Is There Any Official Limit from Regulators?
No. The RBI's master directions for the Account Aggregator India ecosystem do not specify a maximum number of consent requests a person can receive. The regulations are focused on ensuring the consent process is secure, transparent, and explicit.
The official guidelines emphasize the consent architecture—what information must be in a consent request, how it should be displayed to you, and your right to revoke it. The focus is on empowering you, the user, not on setting arbitrary caps. You can read the detailed framework on the RBI's website to understand the principles behind it. For those interested, RBI's official guidelines provide the full legal context.

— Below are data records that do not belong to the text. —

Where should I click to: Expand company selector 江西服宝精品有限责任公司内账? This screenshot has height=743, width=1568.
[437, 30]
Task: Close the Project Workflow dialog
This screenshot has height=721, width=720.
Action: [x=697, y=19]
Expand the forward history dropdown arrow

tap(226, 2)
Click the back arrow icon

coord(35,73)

Why No Limit Is a Good Thing
The absence of a hard limit is a feature, not a bug. It promotes financial innovation. Companies are free to create new and helpful services that rely on your data, knowing they can request access when needed. More importantly, it gives you the freedom to choose which services you want to use without worrying about hitting an artificial ceiling.
The real limit is your comfort and your need. You are in the driver's seat. The question isn't how many requests you *can* get, but which ones you *will* approve to improve your financial life.
Frequently Asked Questions
- Is there a daily or monthly limit on Account Aggregator requests?
- No, the RBI has not set any daily, monthly, or yearly numerical limits on consent requests. The system is based on purpose and your explicit approval for each request.
- What happens if I reject a consent request?
- If you reject a request, no data is shared. The Financial Information User (the app that asked for it) will be notified of the rejection, and you can usually proceed without sharing data, though the service might be limited.
- Can I see all my past and active consent requests?
- Yes. Your chosen Account Aggregator app provides a dashboard where you can view a complete history of all requests, see which consents are active, and pause or revoke access at any time.
- Does getting many requests affect my credit score?
- No. Account Aggregator consent requests are for data sharing, not for credit inquiries. Approving or denying these requests does not directly impact your credit score.